By O’Brien Kimani
The economy is expected to register better economic expansion this year. Estimates from various institutions project that the economy will breach the 6 percent economic growth rate this year from 5.6 percent recorded in 2015.
However, economic and tax experts agree that for Kenya to achieve this growth it will need to accelerate budgetary absorption, reform her tax laws and improve its investment climate.
On the global arena, Kenya holds the distinction as one of the star economic performers of the world in 2015 after returning a growth rate of 5.6 percent last year.
This is well above the global expansion rate of 3.1 percent and higher than the average GDP growth in Sub-Saharan Africa of 3.8 percent.
However, it was lower compared to the GDP growth in countries such as Tanzania at 6.9 percent, Rwanda at 6.5 percent and Ethiopia at 10.2 percent.
Central Bank Governor Dr. Patrick Njoroge says Kenya’s economy could have expanded at a higher rate but was dragged by internal and external factors.
The governor is of the opinion that this year the growth will be much better due to ongoing fiscal reforms and improving global prospects. He projects that the economy will grow by 6.2 percent this year.
The growth is expected to be driven by the building and construction sector, infrastructure development and private sector investment in residential and commercial properties.
The agricultural sector is also expected perform well, although lower rains in 2016 may reduce growth of the sector compared to 2015. Innovations in ICT are expected to continue to spur growth in financial services sector.
He says the macro-economic indicators are expected to remain stable in 2016 to support growth, with inflation expected to be contained within a single digit.
During its latest meeting, the Monetary Policy Committee lowered the benchmark interest rate from 11.5% to 10.5% in a move to spur credit to the private sector and manage inflation.
But University of Nairobi economic lecturer Dr. XN Iraki says though economic prospects look promising, a number of domestic and external factors could affect the projected performance of the economy.
A slowdown in economies that are traditional markets for Kenyan exports could lead to subdued demand for local exports.
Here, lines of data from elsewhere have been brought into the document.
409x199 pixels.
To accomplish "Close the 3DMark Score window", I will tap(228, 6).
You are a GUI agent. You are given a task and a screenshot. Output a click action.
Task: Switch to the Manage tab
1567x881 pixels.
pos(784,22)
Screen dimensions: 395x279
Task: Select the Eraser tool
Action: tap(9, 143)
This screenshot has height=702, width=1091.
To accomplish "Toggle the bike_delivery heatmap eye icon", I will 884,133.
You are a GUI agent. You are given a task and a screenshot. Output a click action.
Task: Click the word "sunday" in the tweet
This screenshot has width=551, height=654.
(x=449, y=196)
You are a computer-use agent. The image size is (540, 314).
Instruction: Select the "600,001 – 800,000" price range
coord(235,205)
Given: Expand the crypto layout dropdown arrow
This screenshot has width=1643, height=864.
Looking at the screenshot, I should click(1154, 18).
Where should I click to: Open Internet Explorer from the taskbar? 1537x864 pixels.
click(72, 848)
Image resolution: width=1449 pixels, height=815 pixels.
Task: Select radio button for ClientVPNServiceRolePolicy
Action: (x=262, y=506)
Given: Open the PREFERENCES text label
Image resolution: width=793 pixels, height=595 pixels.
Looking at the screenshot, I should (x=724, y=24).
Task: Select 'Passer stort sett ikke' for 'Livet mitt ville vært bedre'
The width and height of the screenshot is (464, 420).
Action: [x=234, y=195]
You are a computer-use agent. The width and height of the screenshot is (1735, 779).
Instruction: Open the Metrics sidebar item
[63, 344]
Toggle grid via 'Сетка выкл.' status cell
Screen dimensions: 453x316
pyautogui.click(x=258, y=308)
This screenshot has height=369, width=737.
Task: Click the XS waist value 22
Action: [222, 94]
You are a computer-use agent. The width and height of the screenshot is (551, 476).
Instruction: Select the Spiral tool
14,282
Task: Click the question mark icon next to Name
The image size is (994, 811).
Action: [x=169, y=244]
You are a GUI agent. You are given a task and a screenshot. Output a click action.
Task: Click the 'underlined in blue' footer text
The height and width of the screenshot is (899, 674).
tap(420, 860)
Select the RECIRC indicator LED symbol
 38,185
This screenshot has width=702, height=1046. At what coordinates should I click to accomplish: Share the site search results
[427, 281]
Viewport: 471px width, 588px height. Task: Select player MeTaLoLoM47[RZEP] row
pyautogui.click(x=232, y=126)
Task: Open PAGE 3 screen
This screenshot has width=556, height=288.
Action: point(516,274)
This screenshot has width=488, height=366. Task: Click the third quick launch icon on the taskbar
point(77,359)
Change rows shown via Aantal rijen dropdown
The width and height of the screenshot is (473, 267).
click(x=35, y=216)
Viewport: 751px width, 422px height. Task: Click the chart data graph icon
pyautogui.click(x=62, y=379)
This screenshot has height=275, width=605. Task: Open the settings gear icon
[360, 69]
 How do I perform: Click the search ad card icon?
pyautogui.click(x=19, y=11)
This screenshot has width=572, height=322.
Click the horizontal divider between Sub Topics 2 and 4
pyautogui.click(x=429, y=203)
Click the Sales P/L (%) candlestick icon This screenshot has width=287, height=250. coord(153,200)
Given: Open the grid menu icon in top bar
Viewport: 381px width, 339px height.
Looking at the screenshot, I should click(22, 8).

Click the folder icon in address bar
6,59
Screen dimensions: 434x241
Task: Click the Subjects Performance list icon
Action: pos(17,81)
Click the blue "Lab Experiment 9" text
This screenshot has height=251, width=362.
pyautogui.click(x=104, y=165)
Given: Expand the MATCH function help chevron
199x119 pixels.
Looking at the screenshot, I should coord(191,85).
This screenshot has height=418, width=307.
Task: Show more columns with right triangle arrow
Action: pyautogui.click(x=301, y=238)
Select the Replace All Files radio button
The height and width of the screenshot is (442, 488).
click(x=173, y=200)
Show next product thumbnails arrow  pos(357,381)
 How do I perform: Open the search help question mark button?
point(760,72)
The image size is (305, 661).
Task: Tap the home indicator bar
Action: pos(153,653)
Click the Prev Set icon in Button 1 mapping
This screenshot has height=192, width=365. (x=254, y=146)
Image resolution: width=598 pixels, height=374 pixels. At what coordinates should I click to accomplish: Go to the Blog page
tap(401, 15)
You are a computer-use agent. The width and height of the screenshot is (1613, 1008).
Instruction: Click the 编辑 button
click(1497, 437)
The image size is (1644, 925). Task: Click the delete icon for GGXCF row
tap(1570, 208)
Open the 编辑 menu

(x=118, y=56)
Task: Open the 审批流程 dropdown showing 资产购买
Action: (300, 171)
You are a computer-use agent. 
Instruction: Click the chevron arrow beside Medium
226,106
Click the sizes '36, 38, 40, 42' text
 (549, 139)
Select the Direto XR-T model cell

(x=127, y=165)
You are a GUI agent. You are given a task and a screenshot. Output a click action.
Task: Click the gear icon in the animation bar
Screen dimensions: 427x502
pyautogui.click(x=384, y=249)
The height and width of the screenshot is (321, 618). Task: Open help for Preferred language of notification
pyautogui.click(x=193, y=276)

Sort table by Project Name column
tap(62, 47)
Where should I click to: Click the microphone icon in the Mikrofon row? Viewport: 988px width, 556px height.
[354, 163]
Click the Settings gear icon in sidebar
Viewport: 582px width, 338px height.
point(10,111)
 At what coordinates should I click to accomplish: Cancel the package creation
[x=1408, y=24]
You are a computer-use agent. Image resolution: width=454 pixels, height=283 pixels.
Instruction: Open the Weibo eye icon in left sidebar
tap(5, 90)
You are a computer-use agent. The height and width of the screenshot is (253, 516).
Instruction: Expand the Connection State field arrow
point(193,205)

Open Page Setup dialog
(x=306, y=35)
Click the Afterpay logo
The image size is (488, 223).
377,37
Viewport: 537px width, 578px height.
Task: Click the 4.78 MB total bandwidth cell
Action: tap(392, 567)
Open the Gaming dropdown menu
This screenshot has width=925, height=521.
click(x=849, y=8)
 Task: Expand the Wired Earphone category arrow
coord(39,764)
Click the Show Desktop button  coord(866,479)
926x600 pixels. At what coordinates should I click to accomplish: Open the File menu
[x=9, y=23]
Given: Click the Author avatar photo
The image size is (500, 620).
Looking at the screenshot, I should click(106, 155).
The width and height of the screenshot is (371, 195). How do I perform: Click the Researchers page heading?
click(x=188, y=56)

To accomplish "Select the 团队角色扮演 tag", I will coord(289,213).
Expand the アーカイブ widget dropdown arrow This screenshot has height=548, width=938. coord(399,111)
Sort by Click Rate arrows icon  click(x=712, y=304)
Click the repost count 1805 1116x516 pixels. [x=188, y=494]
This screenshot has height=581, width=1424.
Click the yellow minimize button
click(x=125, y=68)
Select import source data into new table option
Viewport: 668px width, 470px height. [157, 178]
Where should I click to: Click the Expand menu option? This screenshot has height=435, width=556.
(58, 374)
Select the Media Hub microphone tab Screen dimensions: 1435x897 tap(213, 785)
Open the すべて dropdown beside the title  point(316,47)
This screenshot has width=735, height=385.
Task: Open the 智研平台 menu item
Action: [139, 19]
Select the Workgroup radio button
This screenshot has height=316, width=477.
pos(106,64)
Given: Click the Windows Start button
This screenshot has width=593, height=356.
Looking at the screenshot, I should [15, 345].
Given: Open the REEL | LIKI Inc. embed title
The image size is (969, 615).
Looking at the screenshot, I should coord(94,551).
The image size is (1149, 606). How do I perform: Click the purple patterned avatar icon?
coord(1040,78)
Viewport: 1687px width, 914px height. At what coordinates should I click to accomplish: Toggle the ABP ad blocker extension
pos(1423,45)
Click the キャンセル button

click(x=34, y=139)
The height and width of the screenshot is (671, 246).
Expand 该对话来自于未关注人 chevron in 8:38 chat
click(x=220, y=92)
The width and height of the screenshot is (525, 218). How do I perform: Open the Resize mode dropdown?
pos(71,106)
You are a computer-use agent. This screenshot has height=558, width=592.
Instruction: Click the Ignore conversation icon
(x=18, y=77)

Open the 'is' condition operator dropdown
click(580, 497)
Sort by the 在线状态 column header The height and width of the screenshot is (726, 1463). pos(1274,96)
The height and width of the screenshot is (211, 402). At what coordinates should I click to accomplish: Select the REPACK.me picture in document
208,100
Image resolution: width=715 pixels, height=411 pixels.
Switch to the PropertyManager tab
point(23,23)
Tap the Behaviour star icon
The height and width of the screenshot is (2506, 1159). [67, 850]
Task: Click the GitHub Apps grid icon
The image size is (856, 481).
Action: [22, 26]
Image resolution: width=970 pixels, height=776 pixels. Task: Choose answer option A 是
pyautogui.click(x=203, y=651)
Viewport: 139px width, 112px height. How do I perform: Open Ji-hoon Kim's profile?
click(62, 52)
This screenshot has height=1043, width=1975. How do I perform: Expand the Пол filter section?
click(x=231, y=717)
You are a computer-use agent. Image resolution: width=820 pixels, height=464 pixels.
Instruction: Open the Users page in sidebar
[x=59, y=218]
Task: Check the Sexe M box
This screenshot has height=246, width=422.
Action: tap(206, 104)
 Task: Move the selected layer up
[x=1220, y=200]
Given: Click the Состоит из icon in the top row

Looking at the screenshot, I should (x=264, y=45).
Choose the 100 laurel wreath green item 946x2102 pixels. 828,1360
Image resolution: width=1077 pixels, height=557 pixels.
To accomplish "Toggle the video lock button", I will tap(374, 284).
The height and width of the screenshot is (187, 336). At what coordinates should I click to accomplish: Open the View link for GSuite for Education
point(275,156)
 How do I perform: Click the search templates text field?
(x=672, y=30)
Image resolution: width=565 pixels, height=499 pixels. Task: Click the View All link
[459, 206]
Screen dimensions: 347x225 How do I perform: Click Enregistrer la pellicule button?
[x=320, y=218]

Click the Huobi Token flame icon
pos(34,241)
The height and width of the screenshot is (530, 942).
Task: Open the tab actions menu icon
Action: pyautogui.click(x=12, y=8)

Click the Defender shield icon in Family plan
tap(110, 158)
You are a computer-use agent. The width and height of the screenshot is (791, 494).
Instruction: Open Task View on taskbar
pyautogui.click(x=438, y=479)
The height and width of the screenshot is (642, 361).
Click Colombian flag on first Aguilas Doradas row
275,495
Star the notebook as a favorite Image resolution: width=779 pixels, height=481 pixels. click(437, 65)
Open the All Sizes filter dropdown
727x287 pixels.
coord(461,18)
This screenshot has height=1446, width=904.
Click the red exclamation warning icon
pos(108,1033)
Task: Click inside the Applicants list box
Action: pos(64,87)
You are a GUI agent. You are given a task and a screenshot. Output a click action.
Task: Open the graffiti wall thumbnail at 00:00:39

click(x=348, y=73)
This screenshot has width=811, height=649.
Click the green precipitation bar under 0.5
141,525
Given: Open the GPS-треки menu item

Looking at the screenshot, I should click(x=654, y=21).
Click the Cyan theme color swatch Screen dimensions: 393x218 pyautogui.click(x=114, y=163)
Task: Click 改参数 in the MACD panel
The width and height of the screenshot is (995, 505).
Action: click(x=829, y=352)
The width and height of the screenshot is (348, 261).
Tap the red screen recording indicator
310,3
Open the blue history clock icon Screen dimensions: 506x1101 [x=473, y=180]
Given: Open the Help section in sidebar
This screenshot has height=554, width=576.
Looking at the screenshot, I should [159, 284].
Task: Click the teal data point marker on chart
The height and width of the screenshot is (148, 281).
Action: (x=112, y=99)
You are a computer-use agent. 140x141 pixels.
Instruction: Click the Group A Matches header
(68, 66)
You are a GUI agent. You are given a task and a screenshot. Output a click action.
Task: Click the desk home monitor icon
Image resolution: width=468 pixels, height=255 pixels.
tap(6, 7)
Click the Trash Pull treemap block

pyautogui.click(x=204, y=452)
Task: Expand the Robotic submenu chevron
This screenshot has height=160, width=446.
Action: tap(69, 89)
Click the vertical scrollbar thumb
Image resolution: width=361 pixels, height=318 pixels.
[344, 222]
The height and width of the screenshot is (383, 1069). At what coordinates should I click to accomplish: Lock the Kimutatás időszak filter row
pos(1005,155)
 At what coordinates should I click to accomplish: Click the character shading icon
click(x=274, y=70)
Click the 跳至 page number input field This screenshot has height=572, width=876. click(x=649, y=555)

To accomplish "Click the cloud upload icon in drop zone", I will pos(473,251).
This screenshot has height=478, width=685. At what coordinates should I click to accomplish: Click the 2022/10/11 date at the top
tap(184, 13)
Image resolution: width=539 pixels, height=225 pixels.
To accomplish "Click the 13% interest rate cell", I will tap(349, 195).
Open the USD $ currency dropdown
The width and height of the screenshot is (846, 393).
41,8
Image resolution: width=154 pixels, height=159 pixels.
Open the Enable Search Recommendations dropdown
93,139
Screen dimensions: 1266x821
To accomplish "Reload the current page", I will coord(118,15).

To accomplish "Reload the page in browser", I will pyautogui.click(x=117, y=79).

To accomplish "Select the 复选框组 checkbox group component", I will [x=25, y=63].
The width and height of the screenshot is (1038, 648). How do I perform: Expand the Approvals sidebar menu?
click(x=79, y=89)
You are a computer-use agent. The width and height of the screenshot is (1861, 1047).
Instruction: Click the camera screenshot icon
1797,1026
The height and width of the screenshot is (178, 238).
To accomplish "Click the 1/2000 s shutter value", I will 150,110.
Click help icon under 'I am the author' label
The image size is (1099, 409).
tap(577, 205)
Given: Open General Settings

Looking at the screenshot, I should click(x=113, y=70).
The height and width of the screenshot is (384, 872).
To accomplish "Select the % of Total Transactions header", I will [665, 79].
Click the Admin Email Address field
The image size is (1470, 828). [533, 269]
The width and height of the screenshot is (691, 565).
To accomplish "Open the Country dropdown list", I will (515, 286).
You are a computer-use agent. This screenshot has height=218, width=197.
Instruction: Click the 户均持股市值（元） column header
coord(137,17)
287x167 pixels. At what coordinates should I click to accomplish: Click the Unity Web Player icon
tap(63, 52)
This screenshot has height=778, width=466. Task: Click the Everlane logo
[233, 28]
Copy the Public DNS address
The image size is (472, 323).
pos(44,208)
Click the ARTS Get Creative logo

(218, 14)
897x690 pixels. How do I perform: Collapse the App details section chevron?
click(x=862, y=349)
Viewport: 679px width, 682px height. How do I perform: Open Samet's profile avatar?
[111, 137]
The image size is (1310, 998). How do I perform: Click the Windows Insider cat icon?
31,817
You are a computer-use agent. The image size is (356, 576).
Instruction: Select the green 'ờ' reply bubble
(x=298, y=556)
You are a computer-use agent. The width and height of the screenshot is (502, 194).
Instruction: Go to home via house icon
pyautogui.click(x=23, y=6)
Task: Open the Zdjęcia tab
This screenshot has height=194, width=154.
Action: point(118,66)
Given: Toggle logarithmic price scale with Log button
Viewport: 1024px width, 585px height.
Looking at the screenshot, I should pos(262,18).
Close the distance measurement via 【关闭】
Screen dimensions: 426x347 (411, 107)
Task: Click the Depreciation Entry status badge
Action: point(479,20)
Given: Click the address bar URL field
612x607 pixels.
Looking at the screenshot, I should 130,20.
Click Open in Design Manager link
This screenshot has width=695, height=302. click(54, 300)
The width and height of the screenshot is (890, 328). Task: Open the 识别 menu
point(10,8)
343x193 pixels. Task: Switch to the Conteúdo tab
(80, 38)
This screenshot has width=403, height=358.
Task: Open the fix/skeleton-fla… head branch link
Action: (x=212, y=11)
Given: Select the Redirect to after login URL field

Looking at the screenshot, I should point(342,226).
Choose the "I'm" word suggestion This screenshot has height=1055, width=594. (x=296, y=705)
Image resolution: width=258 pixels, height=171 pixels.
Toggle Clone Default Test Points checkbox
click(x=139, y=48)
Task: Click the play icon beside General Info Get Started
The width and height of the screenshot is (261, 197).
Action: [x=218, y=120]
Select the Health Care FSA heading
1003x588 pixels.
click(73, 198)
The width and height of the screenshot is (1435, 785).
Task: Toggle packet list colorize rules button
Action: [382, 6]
Experts from Price-Waterhouse Coopers say weakening of regional currencies against the US Dollar and Kenyan Shilling could impact competitiveness of Kenyan exports and affect foreign exchange earnings.
Dr Iraki says the recent series of protests against the IEBC that have turned violent may also impact negatively investment and business climate in the country. The looming national election is also likely to drag growth due to fear of violence.
In 2015, the growth of the manufacturing sector was tempered by the high cost of credit and cheap imports. Fiscal contraction and a shift from domestic to external financing of deficit is however expected to expand the credit available to private sector and spur growth in manufacturing and other sectors according to PWC.
Since the fiscal year 2011/12 tax collections have steadily grown from 733 billion shillings to a projected 1.3 trillion shillings in current financial year 2015/16.
Despite the upward trend in tax collection, PwC tax partner Job Kabochi says the taxman needs to formulate mechanisms to broaden the tax base to achieve its ever growing targets.
Kabochi says some of the measures include taxing the informal sector, simplifying the tax law and making it easy to pay tax.
In addition, KRA should consider integrating the mobile platform to its tax payment systems to allow easier payment of taxes.
According to budget policy statement tabled in parliament by the cabinet secretary, the government plans to curb domestic borrowing by nearly a quarter to 168 billion shillings in favor of external financing, which will increase to 346.5 billion shillings from an earlier projection of 340.5 billion shillings.
Experts are of the opinion that if Kenya sticks to this lane of fiscal reforms and improve business climate in the country, the country will register better than normal economic growth in the short to medium term.